- DESCRIPTION OF THE TASK -
The answer must be an exact restatement of all the data.
▽
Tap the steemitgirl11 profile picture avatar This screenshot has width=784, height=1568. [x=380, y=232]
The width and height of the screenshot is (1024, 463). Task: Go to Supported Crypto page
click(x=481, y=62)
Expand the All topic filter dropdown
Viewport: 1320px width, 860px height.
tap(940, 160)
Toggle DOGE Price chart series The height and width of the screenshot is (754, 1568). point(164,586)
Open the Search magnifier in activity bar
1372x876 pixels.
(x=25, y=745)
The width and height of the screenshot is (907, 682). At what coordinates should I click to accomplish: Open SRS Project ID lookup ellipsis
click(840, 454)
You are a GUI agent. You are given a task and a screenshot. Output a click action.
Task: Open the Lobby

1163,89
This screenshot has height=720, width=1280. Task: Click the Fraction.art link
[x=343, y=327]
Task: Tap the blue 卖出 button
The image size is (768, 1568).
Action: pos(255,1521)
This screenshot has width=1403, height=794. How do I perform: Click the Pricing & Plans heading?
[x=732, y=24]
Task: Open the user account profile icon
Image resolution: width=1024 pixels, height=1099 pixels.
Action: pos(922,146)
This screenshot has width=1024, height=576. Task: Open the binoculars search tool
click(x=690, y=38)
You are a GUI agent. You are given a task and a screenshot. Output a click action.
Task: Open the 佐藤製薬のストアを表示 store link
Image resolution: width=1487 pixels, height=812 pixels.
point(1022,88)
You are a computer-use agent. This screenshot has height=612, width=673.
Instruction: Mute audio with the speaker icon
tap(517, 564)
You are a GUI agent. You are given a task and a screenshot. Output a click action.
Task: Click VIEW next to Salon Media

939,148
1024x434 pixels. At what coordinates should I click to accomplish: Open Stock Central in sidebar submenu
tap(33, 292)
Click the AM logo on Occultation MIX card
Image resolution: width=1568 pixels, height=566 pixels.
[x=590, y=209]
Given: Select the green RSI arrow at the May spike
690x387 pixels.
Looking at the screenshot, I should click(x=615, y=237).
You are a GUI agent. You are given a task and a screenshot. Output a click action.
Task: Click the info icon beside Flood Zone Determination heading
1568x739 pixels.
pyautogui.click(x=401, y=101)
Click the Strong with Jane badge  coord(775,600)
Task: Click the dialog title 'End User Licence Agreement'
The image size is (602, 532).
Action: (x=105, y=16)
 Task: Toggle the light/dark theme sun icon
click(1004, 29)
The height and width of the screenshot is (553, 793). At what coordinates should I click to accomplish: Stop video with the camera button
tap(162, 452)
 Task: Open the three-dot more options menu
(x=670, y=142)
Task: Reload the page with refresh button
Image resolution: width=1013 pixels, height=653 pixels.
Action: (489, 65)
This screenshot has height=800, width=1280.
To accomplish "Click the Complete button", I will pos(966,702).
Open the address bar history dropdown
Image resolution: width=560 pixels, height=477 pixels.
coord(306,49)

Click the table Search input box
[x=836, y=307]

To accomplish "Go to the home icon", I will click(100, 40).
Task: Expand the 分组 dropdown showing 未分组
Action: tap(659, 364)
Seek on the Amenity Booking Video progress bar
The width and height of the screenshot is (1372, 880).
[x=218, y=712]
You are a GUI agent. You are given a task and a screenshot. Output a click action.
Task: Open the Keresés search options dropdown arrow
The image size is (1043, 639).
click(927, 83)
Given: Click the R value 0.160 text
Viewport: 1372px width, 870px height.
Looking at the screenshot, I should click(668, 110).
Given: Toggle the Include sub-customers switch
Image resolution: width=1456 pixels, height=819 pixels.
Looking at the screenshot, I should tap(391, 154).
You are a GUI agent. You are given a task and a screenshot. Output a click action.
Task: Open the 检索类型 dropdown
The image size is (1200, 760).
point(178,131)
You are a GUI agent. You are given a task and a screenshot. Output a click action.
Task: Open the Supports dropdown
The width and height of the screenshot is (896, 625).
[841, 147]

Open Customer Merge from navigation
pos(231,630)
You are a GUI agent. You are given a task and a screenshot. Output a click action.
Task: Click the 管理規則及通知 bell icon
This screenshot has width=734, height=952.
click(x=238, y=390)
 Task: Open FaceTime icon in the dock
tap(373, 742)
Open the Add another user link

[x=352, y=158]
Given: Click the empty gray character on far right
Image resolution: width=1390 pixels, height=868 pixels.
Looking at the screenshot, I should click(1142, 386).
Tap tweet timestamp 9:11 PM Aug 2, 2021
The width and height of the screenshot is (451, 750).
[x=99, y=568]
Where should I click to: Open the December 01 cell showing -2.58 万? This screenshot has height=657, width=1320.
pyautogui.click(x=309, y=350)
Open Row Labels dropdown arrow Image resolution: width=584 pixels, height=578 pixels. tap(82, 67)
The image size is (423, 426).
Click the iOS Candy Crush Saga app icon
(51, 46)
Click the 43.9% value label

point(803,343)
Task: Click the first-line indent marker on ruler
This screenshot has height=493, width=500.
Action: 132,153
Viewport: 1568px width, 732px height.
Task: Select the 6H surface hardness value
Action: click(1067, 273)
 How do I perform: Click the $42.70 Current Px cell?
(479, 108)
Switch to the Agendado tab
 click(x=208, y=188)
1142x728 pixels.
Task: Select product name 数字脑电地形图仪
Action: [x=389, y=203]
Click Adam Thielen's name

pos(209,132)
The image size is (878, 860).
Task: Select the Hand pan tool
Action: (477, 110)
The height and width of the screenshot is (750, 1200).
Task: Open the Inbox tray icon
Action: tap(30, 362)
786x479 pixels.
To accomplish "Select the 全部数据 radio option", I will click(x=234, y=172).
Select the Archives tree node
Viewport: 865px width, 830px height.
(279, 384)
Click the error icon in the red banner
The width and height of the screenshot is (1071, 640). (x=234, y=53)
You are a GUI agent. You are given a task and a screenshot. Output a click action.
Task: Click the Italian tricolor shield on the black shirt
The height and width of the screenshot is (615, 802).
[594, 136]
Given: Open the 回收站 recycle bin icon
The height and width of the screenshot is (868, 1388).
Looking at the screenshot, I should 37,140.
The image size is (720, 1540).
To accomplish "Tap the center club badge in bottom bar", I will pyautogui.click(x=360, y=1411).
△
- WRITTEN ANSWER -
Tap the steemitgirl11 profile picture avatar This screenshot has width=784, height=1568. [x=380, y=232]
The width and height of the screenshot is (1024, 463). Task: Go to Supported Crypto page
click(x=481, y=62)
Expand the All topic filter dropdown
Viewport: 1320px width, 860px height.
tap(940, 160)
Toggle DOGE Price chart series The height and width of the screenshot is (754, 1568). point(164,586)
Open the Search magnifier in activity bar
1372x876 pixels.
(x=25, y=745)
The width and height of the screenshot is (907, 682). At what coordinates should I click to accomplish: Open SRS Project ID lookup ellipsis
click(840, 454)
You are a GUI agent. You are given a task and a screenshot. Output a click action.
Task: Open the Lobby

1163,89
This screenshot has height=720, width=1280. Task: Click the Fraction.art link
[x=343, y=327]
Task: Tap the blue 卖出 button
The image size is (768, 1568).
Action: pos(255,1521)
This screenshot has width=1403, height=794. How do I perform: Click the Pricing & Plans heading?
[x=732, y=24]
Task: Open the user account profile icon
Image resolution: width=1024 pixels, height=1099 pixels.
Action: pos(922,146)
This screenshot has width=1024, height=576. Task: Open the binoculars search tool
click(x=690, y=38)
You are a GUI agent. You are given a task and a screenshot. Output a click action.
Task: Open the 佐藤製薬のストアを表示 store link
Image resolution: width=1487 pixels, height=812 pixels.
point(1022,88)
You are a computer-use agent. This screenshot has height=612, width=673.
Instruction: Mute audio with the speaker icon
tap(517, 564)
You are a GUI agent. You are given a task and a screenshot. Output a click action.
Task: Click VIEW next to Salon Media

939,148
1024x434 pixels. At what coordinates should I click to accomplish: Open Stock Central in sidebar submenu
tap(33, 292)
Click the AM logo on Occultation MIX card
Image resolution: width=1568 pixels, height=566 pixels.
[x=590, y=209]
Given: Select the green RSI arrow at the May spike
690x387 pixels.
Looking at the screenshot, I should click(x=615, y=237).
You are a GUI agent. You are given a task and a screenshot. Output a click action.
Task: Click the info icon beside Flood Zone Determination heading
1568x739 pixels.
pyautogui.click(x=401, y=101)
Click the Strong with Jane badge  coord(775,600)
Task: Click the dialog title 'End User Licence Agreement'
The image size is (602, 532).
Action: (x=105, y=16)
 Task: Toggle the light/dark theme sun icon
click(1004, 29)
The height and width of the screenshot is (553, 793). At what coordinates should I click to accomplish: Stop video with the camera button
tap(162, 452)
 Task: Open the three-dot more options menu
(x=670, y=142)
Task: Reload the page with refresh button
Image resolution: width=1013 pixels, height=653 pixels.
Action: (489, 65)
This screenshot has height=800, width=1280.
To accomplish "Click the Complete button", I will pos(966,702).
Open the address bar history dropdown
Image resolution: width=560 pixels, height=477 pixels.
coord(306,49)

Click the table Search input box
[x=836, y=307]

To accomplish "Go to the home icon", I will click(100, 40).
Task: Expand the 分组 dropdown showing 未分组
Action: tap(659, 364)
Seek on the Amenity Booking Video progress bar
The width and height of the screenshot is (1372, 880).
[x=218, y=712]
You are a GUI agent. You are given a task and a screenshot. Output a click action.
Task: Open the Keresés search options dropdown arrow
The image size is (1043, 639).
click(927, 83)
Given: Click the R value 0.160 text
Viewport: 1372px width, 870px height.
Looking at the screenshot, I should click(668, 110).
Given: Toggle the Include sub-customers switch
Image resolution: width=1456 pixels, height=819 pixels.
Looking at the screenshot, I should tap(391, 154).
You are a GUI agent. You are given a task and a screenshot. Output a click action.
Task: Open the 检索类型 dropdown
The image size is (1200, 760).
point(178,131)
You are a GUI agent. You are given a task and a screenshot. Output a click action.
Task: Open the Supports dropdown
The width and height of the screenshot is (896, 625).
[841, 147]

Open Customer Merge from navigation
pos(231,630)
You are a GUI agent. You are given a task and a screenshot. Output a click action.
Task: Click the 管理規則及通知 bell icon
This screenshot has width=734, height=952.
click(x=238, y=390)
 Task: Open FaceTime icon in the dock
tap(373, 742)
Open the Add another user link

[x=352, y=158]
Given: Click the empty gray character on far right
Image resolution: width=1390 pixels, height=868 pixels.
Looking at the screenshot, I should click(1142, 386).
Tap tweet timestamp 9:11 PM Aug 2, 2021
The width and height of the screenshot is (451, 750).
[x=99, y=568]
Where should I click to: Open the December 01 cell showing -2.58 万? This screenshot has height=657, width=1320.
pyautogui.click(x=309, y=350)
Open Row Labels dropdown arrow Image resolution: width=584 pixels, height=578 pixels. tap(82, 67)
The image size is (423, 426).
Click the iOS Candy Crush Saga app icon
(51, 46)
Click the 43.9% value label

point(803,343)
Task: Click the first-line indent marker on ruler
This screenshot has height=493, width=500.
Action: 132,153
Viewport: 1568px width, 732px height.
Task: Select the 6H surface hardness value
Action: click(1067, 273)
 How do I perform: Click the $42.70 Current Px cell?
(479, 108)
Switch to the Agendado tab
 click(x=208, y=188)
1142x728 pixels.
Task: Select product name 数字脑电地形图仪
Action: [x=389, y=203]
Click Adam Thielen's name

pos(209,132)
The image size is (878, 860).
Task: Select the Hand pan tool
Action: (477, 110)
The height and width of the screenshot is (750, 1200).
Task: Open the Inbox tray icon
Action: tap(30, 362)
786x479 pixels.
To accomplish "Select the 全部数据 radio option", I will click(x=234, y=172).
Select the Archives tree node
Viewport: 865px width, 830px height.
(279, 384)
Click the error icon in the red banner
The width and height of the screenshot is (1071, 640). (x=234, y=53)
You are a GUI agent. You are given a task and a screenshot. Output a click action.
Task: Click the Italian tricolor shield on the black shirt
The height and width of the screenshot is (615, 802).
[594, 136]
Given: Open the 回收站 recycle bin icon
The height and width of the screenshot is (868, 1388).
Looking at the screenshot, I should 37,140.
The image size is (720, 1540).
To accomplish "Tap the center club badge in bottom bar", I will pyautogui.click(x=360, y=1411).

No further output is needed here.